La Caisse d’assurance maladie ne rigole pas avec les arrêts de travail. Malgré une opération chirurgicale il y a deux ans, Benjamin Brenac souffre encore d'une hernie discale et d'une sciatique et est contraint de se déplacer avec des béquilles. Une situation qui ne permet pas à ce jeune ouvrier de travailler mais qui lui laisse du temps libre pour s’investir dans le comité des fêtes d’Espaon, village de 200 habitants situé à une heure de Toulouse.
Malheureusement, cette activité de bénévolat qui lui «changeait les idées», raconte l’intéressé à FR3 Occitanie, est sanctionnée par la Sécurité sociale d’une amende de 5 500 euros. «Pour une fête locale qui a eu lieu en octobre 2024, là ils me réclament 47 jours d'indemnités, ce qui représente un peu plus de 1700 euros», explique Benjamin. «Et pour une assemblée générale qu'on a faite en avril 2005 qui a duré deux heures, on est un petit village avec un petit comité, il me demande 18 jours d'indemnité pour deux heures de prestations», détaille-t-il par la suite.
Benjamin envisage de plaider la bonne foi
«Je ne vois pas ce que j'ai fait de mal, à part être au service des autres pour que les gens passent un bon moment», assure alors le jeune homme face à cette décision de la Caisse d'assurance maladie de Haute-Garonne. Le Gersois précise d’ailleurs qu'il n'a pas effectué de travaux physiques puisqu'il est diminué physiquement mais seulement des tâches administratives.

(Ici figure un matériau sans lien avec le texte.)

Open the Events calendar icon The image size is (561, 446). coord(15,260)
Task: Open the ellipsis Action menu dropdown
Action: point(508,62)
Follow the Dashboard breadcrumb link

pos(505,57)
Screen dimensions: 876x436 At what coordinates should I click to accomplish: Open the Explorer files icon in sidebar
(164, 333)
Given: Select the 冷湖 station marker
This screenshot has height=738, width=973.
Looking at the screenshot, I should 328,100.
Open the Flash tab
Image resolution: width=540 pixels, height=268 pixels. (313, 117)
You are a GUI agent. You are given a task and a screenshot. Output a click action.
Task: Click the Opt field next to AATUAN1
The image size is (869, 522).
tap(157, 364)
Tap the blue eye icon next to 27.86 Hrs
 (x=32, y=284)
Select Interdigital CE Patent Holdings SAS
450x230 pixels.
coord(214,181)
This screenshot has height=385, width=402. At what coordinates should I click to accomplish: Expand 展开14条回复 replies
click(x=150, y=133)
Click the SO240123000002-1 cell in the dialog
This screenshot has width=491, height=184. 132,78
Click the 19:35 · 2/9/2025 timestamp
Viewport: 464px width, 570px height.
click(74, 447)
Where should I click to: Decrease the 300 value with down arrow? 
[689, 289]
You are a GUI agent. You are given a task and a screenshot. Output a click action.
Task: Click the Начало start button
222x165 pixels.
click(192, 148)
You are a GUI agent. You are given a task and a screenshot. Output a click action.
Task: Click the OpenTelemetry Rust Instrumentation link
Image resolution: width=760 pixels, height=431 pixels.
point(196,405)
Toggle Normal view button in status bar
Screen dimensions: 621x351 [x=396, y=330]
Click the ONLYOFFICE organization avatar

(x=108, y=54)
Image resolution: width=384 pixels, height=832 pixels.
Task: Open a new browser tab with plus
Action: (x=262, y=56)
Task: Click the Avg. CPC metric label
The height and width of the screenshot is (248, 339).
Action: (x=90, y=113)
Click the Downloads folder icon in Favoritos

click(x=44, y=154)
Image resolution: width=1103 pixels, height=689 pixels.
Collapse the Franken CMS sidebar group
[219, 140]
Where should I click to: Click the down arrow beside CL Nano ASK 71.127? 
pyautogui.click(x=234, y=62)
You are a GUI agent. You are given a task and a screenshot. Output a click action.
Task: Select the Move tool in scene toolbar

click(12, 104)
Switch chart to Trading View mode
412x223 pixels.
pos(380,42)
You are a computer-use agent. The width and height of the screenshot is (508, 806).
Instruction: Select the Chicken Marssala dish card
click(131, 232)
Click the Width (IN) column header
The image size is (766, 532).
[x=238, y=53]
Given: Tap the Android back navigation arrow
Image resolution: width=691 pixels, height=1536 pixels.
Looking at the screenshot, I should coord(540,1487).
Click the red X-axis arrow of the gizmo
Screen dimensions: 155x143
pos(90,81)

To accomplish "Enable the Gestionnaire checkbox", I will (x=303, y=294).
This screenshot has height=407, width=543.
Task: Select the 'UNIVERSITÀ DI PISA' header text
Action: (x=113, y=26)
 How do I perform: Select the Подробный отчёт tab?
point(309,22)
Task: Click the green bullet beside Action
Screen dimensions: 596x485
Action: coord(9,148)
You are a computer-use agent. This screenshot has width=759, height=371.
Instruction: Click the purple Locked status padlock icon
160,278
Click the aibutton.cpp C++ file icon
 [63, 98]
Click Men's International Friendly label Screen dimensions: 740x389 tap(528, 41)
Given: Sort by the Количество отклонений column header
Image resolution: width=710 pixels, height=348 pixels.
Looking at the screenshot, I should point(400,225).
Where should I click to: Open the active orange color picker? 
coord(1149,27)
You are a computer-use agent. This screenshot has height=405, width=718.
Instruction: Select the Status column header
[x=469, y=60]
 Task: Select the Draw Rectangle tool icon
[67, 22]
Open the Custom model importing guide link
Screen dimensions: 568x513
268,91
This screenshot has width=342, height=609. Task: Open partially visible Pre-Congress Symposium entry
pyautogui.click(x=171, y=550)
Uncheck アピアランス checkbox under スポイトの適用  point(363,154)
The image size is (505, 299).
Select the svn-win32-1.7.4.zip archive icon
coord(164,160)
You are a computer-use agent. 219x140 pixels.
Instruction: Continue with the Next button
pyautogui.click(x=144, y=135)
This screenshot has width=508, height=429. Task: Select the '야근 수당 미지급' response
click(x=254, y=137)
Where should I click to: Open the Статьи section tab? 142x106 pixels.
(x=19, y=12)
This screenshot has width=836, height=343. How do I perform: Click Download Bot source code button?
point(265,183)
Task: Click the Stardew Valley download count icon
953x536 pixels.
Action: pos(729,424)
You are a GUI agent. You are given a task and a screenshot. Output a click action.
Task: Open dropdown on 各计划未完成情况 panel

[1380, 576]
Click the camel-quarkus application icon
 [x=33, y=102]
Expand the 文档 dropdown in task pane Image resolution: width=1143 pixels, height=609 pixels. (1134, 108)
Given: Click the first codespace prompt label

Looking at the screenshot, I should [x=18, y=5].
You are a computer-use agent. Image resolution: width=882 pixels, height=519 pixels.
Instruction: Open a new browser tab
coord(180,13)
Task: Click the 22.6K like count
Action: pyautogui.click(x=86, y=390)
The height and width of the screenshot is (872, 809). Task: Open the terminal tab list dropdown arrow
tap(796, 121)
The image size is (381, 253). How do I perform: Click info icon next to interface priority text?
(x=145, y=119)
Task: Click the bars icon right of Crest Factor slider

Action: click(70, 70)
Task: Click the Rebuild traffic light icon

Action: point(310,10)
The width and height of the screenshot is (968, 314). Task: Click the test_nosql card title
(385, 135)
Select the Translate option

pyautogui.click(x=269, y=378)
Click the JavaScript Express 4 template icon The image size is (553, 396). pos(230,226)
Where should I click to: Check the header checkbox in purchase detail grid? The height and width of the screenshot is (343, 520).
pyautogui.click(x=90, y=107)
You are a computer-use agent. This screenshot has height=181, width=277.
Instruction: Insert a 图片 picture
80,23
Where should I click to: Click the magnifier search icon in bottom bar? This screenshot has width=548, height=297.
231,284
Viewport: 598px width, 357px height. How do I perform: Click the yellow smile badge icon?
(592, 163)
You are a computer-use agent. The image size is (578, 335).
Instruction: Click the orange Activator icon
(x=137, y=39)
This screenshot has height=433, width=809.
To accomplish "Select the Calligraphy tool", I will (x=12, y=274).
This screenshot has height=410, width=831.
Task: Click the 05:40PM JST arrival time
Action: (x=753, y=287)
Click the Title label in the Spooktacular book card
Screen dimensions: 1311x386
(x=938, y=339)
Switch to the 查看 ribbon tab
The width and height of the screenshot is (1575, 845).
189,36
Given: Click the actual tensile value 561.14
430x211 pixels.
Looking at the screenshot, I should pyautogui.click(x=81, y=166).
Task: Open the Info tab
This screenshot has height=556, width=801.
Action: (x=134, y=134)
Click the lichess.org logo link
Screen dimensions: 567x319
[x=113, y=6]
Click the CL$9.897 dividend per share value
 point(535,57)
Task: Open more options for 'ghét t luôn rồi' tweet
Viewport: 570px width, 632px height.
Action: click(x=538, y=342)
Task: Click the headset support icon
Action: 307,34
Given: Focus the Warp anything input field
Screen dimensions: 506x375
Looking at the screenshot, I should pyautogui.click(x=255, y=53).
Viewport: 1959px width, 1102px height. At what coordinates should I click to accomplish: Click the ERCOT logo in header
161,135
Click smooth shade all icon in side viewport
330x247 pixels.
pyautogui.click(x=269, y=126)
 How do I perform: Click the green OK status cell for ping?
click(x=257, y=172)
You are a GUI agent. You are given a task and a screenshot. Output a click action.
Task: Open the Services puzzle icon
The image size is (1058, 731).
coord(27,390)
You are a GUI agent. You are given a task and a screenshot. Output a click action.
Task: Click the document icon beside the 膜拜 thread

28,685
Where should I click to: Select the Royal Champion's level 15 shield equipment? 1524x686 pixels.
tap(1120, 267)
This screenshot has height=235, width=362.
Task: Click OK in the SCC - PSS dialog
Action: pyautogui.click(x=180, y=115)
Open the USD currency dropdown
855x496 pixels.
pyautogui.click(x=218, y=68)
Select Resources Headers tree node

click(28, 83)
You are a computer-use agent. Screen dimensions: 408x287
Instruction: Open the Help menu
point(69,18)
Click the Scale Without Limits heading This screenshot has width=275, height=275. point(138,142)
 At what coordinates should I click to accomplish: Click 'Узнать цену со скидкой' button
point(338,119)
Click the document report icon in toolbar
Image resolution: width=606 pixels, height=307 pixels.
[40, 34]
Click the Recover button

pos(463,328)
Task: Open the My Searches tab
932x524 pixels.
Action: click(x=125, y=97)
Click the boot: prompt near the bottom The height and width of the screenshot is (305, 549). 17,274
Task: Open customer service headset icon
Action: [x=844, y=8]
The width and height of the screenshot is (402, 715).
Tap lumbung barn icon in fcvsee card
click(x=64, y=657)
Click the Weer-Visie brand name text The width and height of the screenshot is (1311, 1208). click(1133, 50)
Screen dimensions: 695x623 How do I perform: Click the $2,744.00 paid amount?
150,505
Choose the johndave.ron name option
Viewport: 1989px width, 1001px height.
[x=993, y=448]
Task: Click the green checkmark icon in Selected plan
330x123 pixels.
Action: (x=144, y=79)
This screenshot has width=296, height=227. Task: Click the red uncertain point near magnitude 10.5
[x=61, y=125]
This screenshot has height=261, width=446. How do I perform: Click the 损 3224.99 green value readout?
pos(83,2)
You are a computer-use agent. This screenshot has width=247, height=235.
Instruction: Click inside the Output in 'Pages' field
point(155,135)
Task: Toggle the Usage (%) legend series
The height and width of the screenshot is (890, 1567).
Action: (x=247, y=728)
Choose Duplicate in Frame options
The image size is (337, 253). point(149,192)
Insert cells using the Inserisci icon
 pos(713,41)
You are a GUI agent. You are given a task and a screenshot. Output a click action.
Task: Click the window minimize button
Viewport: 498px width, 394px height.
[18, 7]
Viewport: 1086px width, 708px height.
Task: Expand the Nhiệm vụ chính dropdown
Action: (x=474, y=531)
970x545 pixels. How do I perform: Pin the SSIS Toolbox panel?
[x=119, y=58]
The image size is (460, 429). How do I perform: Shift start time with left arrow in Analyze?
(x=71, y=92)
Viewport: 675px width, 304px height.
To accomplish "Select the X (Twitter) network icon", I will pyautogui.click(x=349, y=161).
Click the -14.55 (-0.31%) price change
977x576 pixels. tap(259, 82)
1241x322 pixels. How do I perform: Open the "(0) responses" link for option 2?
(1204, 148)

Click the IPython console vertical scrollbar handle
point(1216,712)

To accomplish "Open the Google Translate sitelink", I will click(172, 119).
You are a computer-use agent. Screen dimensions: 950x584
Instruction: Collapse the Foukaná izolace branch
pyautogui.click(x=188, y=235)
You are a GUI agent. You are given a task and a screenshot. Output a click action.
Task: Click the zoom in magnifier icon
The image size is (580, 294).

La parade à l’interdiction stricte est d'obtenir l'autorisation du médecin qui dresse l'arrêt de travail, relève BFMTV. Il doit, dans ce cas, mentionner la nature des activités autorisées et les justifier. «Il aurait été possible d'autoriser cette activité en arguant de la lutte contre la désinsertion professionnelle ou la volonté d'amélioration de l'état de santé de l'assuré», indique le média. Benjamin conteste cette décision et devrait plaider la bonne foi devant un tribunal.